The exercise.
Reproduce the entries word for word, starting at the line that contains "This screenshot has width=1200, height=630." and ending at the line that contains "point(39,353)", with both of those lines included.

========================

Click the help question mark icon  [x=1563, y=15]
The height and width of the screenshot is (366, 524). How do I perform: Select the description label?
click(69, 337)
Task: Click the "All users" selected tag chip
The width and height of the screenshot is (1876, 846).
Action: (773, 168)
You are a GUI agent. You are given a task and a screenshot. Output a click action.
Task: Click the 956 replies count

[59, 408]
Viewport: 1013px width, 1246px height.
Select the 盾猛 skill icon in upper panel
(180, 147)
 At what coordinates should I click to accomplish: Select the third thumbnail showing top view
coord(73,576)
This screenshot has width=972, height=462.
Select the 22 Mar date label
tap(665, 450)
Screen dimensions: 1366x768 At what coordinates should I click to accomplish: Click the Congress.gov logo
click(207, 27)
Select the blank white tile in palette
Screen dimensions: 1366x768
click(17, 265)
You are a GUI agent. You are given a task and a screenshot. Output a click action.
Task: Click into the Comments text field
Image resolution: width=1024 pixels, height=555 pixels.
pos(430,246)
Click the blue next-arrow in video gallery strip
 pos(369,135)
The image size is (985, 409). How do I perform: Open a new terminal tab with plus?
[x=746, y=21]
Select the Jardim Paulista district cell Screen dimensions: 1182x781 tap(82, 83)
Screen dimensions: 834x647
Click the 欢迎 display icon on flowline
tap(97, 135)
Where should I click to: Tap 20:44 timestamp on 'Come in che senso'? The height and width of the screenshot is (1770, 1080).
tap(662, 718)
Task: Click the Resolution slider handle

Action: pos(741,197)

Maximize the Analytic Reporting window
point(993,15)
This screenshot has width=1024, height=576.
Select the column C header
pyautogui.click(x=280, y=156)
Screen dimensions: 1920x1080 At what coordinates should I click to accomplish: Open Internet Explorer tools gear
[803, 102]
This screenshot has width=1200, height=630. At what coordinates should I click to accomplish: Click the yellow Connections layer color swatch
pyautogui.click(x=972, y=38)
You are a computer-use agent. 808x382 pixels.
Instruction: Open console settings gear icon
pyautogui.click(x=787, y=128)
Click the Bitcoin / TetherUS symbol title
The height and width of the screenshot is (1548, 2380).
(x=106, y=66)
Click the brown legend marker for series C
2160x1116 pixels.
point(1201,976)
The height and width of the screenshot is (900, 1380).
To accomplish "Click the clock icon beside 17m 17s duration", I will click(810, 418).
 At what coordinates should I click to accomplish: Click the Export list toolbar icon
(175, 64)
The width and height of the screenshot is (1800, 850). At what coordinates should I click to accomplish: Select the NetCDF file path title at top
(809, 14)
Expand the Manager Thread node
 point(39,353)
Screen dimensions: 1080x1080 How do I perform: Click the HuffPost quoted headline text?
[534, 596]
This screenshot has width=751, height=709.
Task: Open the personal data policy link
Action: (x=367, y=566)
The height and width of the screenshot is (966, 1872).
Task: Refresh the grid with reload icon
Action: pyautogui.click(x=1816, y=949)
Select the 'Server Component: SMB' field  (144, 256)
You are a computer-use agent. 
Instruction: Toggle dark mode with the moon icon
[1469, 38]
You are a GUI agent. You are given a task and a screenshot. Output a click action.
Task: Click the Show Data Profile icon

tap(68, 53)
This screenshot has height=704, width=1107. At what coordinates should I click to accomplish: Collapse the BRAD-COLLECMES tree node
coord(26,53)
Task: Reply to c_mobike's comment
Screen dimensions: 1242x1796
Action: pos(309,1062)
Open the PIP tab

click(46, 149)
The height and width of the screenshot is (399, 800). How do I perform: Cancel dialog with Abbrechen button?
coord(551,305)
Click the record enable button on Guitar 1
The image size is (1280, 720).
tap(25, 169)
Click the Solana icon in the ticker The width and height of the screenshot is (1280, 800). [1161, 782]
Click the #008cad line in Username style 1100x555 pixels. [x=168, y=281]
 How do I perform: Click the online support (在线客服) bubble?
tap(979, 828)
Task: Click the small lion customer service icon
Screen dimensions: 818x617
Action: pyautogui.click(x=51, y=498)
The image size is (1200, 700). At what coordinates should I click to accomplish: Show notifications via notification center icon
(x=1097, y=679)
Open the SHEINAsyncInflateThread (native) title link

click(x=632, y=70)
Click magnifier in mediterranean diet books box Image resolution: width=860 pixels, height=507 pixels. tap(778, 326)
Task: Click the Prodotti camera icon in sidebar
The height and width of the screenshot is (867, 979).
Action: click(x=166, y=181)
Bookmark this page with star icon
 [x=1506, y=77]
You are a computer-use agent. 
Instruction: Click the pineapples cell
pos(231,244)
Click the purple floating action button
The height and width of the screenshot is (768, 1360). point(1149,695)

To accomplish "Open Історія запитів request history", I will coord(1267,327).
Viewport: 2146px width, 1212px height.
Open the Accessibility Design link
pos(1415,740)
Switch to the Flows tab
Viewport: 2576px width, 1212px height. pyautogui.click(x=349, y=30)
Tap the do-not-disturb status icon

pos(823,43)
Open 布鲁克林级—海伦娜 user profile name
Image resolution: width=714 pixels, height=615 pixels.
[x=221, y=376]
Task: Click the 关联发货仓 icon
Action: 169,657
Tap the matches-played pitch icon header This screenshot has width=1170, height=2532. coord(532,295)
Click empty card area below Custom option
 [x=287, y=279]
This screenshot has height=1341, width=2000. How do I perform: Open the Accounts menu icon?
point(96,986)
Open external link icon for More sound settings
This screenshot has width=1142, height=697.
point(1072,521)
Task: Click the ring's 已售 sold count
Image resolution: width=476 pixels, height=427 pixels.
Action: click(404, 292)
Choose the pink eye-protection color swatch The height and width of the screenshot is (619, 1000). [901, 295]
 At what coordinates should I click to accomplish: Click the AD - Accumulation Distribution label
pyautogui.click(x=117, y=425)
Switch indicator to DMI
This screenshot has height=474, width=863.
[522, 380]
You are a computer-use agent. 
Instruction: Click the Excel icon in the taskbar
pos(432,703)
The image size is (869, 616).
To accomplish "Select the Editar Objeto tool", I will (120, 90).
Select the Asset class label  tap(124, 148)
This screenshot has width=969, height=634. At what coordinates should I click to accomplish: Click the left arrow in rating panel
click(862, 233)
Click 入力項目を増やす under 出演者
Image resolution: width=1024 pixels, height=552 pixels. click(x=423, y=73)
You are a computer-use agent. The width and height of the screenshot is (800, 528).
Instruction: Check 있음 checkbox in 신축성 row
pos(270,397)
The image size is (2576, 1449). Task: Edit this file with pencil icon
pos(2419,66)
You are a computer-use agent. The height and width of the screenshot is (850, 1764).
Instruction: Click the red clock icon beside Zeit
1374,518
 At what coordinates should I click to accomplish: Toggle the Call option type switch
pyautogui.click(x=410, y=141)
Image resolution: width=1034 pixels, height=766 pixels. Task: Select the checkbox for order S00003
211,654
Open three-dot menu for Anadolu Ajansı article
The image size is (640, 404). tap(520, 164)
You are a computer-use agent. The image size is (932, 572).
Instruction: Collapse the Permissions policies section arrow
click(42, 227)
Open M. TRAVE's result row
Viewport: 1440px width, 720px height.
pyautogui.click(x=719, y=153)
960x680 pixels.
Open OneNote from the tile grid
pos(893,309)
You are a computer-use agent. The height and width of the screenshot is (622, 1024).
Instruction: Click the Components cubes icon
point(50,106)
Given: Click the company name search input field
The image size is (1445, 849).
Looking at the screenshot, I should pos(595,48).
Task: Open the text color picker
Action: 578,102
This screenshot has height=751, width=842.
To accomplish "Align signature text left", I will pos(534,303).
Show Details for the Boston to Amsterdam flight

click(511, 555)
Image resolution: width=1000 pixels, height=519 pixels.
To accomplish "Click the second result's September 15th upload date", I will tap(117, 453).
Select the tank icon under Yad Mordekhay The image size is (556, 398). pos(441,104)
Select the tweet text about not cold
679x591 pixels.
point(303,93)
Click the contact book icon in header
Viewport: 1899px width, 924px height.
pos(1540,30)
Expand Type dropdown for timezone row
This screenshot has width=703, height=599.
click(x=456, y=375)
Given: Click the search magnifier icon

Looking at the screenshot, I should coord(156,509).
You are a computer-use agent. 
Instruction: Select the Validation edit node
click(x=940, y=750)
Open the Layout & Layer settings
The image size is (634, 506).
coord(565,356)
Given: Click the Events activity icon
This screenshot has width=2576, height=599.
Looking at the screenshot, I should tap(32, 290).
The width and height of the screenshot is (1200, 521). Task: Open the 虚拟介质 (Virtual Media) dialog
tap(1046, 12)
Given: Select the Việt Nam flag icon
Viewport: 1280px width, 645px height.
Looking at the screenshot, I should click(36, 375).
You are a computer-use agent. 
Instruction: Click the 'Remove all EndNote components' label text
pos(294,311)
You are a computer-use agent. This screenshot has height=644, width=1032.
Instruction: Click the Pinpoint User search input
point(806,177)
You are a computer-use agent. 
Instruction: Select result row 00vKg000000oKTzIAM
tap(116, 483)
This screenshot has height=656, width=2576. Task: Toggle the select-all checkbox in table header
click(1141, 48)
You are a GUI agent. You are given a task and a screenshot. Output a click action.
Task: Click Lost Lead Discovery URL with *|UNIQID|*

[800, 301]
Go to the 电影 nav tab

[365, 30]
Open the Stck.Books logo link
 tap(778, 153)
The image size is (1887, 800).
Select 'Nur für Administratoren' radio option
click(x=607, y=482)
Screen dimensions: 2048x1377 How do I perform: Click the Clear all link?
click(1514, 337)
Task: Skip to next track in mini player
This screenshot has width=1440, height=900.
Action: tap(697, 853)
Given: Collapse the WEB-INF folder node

========================

Output below.
This screenshot has width=1200, height=630. At what coordinates should I click to accomplish: Click the yellow Connections layer color swatch
pyautogui.click(x=972, y=38)
You are a computer-use agent. 808x382 pixels.
Instruction: Open console settings gear icon
pyautogui.click(x=787, y=128)
Click the Bitcoin / TetherUS symbol title
The height and width of the screenshot is (1548, 2380).
(x=106, y=66)
Click the brown legend marker for series C
2160x1116 pixels.
point(1201,976)
The height and width of the screenshot is (900, 1380).
To accomplish "Click the clock icon beside 17m 17s duration", I will click(810, 418).
 At what coordinates should I click to accomplish: Click the Export list toolbar icon
(175, 64)
The width and height of the screenshot is (1800, 850). At what coordinates should I click to accomplish: Select the NetCDF file path title at top
(809, 14)
Expand the Manager Thread node
 point(39,353)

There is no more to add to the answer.